Assignment:
Nothing is needed except the lines below that run from the one with "Viewport: 1384px width, 868px height." through the one with "Given: Click the retweet", repeated exactly.

Material for the task below:

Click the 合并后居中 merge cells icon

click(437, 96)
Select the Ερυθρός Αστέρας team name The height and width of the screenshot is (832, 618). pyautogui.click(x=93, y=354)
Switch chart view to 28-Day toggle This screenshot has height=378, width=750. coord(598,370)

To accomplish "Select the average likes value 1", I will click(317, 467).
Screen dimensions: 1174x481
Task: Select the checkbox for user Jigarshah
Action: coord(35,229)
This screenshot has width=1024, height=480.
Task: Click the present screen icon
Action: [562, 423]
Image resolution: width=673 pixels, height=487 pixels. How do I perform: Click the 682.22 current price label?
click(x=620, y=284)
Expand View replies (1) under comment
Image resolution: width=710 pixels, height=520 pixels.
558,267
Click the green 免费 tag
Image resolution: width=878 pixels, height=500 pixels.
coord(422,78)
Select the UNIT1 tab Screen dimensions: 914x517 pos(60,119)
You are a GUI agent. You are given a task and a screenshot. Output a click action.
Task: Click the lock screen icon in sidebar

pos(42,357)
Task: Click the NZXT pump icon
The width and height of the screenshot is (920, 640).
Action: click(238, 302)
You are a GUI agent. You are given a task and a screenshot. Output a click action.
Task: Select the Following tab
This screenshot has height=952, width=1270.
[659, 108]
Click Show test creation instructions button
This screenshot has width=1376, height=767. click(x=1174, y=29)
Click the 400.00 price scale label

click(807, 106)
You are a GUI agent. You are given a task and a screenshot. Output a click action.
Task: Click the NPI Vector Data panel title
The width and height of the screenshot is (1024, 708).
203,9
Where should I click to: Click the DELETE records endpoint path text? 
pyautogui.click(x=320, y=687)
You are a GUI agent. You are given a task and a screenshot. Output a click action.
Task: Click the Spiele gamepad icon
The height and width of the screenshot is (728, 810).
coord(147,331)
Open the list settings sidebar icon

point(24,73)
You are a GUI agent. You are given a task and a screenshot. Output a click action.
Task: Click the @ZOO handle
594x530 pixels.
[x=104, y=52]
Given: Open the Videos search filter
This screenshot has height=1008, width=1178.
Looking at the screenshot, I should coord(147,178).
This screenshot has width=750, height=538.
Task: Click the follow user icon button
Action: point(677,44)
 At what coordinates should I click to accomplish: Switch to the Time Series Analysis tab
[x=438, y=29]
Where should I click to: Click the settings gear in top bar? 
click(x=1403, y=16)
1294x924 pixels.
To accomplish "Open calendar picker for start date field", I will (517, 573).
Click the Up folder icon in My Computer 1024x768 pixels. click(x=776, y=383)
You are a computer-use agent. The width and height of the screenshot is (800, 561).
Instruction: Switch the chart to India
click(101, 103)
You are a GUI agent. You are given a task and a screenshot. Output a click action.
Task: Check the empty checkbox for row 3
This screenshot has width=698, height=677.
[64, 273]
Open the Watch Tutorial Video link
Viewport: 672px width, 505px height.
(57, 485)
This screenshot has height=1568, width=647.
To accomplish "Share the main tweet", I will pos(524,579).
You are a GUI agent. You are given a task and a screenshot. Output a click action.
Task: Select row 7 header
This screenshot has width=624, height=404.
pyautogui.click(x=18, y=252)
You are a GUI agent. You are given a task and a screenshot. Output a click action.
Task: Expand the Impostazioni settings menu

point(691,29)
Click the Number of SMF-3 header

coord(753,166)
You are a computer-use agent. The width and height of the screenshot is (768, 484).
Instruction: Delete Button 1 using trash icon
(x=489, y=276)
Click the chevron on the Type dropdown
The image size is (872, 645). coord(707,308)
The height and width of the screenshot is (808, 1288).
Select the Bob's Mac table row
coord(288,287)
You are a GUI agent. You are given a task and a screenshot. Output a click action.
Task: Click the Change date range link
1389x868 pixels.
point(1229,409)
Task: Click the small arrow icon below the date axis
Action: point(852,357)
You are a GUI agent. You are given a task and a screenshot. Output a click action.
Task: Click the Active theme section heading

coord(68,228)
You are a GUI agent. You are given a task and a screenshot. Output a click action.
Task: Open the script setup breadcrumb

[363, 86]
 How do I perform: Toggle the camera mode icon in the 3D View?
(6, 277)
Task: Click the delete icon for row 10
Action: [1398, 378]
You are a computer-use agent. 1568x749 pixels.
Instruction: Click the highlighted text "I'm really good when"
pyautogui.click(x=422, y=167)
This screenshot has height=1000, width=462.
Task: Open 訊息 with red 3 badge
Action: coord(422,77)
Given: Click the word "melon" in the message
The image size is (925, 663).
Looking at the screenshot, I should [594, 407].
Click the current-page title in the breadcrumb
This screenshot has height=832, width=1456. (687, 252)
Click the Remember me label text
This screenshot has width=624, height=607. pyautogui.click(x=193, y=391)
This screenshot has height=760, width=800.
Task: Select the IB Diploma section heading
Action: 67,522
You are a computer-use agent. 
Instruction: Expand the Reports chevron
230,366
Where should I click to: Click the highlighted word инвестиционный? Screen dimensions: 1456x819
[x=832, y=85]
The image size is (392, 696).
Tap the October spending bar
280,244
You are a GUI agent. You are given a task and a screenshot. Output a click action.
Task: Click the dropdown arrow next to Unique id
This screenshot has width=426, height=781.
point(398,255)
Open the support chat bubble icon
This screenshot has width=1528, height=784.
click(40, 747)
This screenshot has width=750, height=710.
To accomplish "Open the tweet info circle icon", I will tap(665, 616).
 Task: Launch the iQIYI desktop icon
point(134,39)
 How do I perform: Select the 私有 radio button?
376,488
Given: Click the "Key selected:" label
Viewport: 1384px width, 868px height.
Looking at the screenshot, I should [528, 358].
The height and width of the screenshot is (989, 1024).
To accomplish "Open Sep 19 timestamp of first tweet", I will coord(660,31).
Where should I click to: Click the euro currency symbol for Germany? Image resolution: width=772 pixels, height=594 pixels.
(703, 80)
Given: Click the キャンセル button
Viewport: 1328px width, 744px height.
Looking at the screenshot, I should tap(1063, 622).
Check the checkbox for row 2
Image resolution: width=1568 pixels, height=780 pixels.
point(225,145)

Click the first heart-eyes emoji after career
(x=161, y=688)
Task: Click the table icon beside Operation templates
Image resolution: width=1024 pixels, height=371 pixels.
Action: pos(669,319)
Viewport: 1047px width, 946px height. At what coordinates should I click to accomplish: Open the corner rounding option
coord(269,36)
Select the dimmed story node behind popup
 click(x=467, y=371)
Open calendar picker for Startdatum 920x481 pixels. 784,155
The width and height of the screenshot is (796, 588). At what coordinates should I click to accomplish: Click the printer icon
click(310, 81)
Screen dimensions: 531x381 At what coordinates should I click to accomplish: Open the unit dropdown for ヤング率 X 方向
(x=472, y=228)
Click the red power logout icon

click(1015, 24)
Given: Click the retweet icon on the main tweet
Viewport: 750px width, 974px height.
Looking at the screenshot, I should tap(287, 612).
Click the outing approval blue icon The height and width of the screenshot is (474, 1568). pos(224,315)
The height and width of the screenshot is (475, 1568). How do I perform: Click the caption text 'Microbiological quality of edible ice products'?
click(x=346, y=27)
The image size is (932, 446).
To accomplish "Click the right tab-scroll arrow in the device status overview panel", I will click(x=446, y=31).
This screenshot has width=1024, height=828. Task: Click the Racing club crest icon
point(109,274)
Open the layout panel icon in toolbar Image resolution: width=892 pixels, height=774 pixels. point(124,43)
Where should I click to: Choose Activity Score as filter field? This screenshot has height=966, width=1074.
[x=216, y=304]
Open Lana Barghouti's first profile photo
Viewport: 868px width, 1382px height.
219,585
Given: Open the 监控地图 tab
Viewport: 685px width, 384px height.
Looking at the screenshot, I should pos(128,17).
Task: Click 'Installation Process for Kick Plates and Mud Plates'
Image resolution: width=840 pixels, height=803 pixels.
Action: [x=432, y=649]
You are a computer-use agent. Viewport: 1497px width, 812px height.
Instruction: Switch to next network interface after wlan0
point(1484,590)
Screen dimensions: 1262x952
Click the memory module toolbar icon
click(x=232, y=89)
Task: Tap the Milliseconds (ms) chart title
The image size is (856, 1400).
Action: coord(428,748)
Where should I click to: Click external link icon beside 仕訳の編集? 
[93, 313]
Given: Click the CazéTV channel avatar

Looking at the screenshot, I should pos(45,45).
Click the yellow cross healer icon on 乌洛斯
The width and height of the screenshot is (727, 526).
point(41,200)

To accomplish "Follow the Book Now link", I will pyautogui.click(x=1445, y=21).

End of Material for the task.

Answer to the exercise:
Viewport: 1384px width, 868px height.
Looking at the screenshot, I should [528, 358].
The height and width of the screenshot is (989, 1024).
To accomplish "Open Sep 19 timestamp of first tweet", I will coord(660,31).
Where should I click to: Click the euro currency symbol for Germany? Image resolution: width=772 pixels, height=594 pixels.
(703, 80)
Given: Click the キャンセル button
Viewport: 1328px width, 744px height.
Looking at the screenshot, I should tap(1063, 622).
Check the checkbox for row 2
Image resolution: width=1568 pixels, height=780 pixels.
point(225,145)

Click the first heart-eyes emoji after career
(x=161, y=688)
Task: Click the table icon beside Operation templates
Image resolution: width=1024 pixels, height=371 pixels.
Action: pos(669,319)
Viewport: 1047px width, 946px height. At what coordinates should I click to accomplish: Open the corner rounding option
coord(269,36)
Select the dimmed story node behind popup
 click(x=467, y=371)
Open calendar picker for Startdatum 920x481 pixels. 784,155
The width and height of the screenshot is (796, 588). At what coordinates should I click to accomplish: Click the printer icon
click(310, 81)
Screen dimensions: 531x381 At what coordinates should I click to accomplish: Open the unit dropdown for ヤング率 X 方向
(x=472, y=228)
Click the red power logout icon

click(1015, 24)
Given: Click the retweet icon on the main tweet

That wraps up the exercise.